Text excerpt:
August 14, 1997
Full Flaps
For a long while I resisted the revisionist assessment
of Willie Brown's mayoralty as being unfairly premature. I say that as someone
who witnessed his inconsistencies up close, while a community organizer
in the Western Addition in the late-1960s, and who carefully read the tea
leaves denoting his chameleon transformation into corporate gofer as Speaker
in the 1980s. More recently, I got swept up in the mass flutter which willingly
accorded Brown the benefit of the doubt, awaiting his reentrenchment as
the urban-arriviste who still bore the imprint of the deprivations of Mineola,Texas,
however much he may have shaken off the dust.
The pounding upon Brown by an early contrarian like KGO's Ray Talliaferro
I ascribed to Taliaferro's legendary enmity toward Brown, attributing invectives
like "screwball" and "little idiot" to the mulch of
late-night talk radio, where vituperation without an added edge means a
loss of ratings.
Wrong-o.
The rest of us ought not mince words any longer, either. What we have in
the present mayor of this city is someone apparently incapable of grasping
the direction in which cities must proceed --- a rather fatal flaw in one who
is acclaimed nationally as an urban Vishnu --- and specifically inept in understanding
his own city and advancing its showcase reputation for the benefit of the
country's other municipalities. But at the risk of being charged obscurant,
I'll say it another way: Willie Brown doesn't have it, possibly he never
did have it, and it's almost a certainty he never will. If the man's latest
confluence of utterances, proclamations and artful management hasn't yet
convinced you of that --- and I'm speaking merely of the past two weeks --- I suspect your
conversion will not be long off.
One has to strain to be civil reacting to Brown's failure to respond to
Ed Moose and other restaurateurs who offered to help save Fresh Start Farms'
urban garden project and the jobs of the dozen homeless workers who have
grown top quality produce for those restaurants for more than two years.
Fresh Start paid its people $8 to $10 an hour and had sales of more than
$100,000 last year, but found itself $50,000 in debt, a consequence, Moose
believes, of the group's pricing its products too low (funny how the poor
are so generous). Each of the restaurants was prepared to contribute to
keep the program alive, and sought complementary city input. The courtesy
of a response from City Hall would at least have been in keeping with neoliberalism's
newest up-by-your-bootstraps advocacy, though in an odd way Brown's delinquency
better expressed the New Democrat credo: have the decency not to die on
our streets, you people.

Objectives:
(1) In the Full Flaps column above, reproduce the passage from "Fresh Start paid" up to and including "streets, you people.".
(2) Translate this sentence from the Full Flaps column into Spanish: "Each of the restaurants was prepared to contribute to keep the program alive, and sought complementary city input."

Information given:
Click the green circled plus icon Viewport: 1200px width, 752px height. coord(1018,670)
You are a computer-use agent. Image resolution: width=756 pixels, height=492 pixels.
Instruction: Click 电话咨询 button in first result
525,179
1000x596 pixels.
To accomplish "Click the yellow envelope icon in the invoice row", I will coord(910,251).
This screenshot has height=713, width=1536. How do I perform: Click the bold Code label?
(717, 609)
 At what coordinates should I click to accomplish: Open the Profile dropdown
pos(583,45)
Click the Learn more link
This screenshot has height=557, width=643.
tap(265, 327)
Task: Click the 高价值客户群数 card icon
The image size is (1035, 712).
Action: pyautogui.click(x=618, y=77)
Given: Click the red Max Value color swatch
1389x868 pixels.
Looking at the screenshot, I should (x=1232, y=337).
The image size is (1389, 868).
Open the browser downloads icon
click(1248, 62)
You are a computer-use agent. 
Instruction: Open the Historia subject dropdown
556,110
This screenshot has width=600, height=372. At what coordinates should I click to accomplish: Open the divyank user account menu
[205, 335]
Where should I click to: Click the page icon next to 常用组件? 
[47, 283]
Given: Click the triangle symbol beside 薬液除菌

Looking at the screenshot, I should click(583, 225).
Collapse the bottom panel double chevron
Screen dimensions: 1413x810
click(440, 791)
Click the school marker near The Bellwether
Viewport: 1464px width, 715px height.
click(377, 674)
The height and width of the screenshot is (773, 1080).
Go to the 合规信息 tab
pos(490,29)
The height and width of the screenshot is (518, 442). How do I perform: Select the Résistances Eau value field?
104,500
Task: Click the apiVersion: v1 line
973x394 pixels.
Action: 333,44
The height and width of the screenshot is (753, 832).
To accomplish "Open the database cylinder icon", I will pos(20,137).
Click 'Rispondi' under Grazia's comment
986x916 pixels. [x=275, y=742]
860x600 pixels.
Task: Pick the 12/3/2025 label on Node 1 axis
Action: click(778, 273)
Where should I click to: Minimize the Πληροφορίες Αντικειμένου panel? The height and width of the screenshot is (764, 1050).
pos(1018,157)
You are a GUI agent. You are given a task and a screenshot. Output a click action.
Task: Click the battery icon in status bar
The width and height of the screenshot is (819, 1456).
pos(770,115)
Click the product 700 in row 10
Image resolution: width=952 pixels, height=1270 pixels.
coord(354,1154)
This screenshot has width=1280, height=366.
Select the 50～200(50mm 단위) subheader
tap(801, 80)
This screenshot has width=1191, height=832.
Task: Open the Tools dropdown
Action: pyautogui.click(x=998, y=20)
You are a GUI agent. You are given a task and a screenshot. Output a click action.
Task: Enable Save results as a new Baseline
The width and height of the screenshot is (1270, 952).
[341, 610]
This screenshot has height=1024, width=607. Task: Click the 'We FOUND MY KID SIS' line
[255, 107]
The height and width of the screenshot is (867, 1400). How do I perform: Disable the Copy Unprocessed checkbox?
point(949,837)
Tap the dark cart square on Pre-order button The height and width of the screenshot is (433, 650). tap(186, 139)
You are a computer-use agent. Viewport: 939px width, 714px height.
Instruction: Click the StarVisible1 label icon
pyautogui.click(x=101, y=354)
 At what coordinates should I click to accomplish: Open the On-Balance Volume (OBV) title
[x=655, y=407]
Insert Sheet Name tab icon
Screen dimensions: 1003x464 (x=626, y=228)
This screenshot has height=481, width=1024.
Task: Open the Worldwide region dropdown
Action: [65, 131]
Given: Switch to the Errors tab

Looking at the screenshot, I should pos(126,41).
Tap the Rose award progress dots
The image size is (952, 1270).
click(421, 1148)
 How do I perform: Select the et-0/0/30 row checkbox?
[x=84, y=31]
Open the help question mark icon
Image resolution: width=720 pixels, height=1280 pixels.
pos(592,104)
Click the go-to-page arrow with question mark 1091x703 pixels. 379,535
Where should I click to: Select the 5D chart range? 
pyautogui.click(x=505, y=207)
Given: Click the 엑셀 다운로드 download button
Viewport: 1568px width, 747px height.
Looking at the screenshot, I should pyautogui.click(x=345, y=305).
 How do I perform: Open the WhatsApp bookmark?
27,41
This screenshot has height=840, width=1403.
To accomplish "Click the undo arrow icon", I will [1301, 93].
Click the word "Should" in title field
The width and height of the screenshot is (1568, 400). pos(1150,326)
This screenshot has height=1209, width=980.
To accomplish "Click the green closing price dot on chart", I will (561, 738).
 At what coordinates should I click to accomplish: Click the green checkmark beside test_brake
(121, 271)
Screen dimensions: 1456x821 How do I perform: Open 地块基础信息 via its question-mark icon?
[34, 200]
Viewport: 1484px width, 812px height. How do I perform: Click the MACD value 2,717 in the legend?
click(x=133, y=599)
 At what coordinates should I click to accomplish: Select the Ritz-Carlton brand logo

Response list:
(1)
Fresh Start paid its people $8 to $10 an hour and had sales of more than
$100,000 last year, but found itself $50,000 in debt, a consequence, Moose
believes, of the group's pricing its products too low (funny how the poor
are so generous). Each of the restaurants was prepared to contribute to
keep the program alive, and sought complementary city input. The courtesy
of a response from City Hall would at least have been in keeping with neoliberalism's
newest up-by-your-bootstraps advocacy, though in an odd way Brown's delinquency
better expressed the New Democrat credo: have the decency not to die on
our streets, you people.

(2) Cada uno de los restaurantes estaba dispuesto a contribuir para mantener vivo el programa, y buscaba un aporte complementario de la ciudad.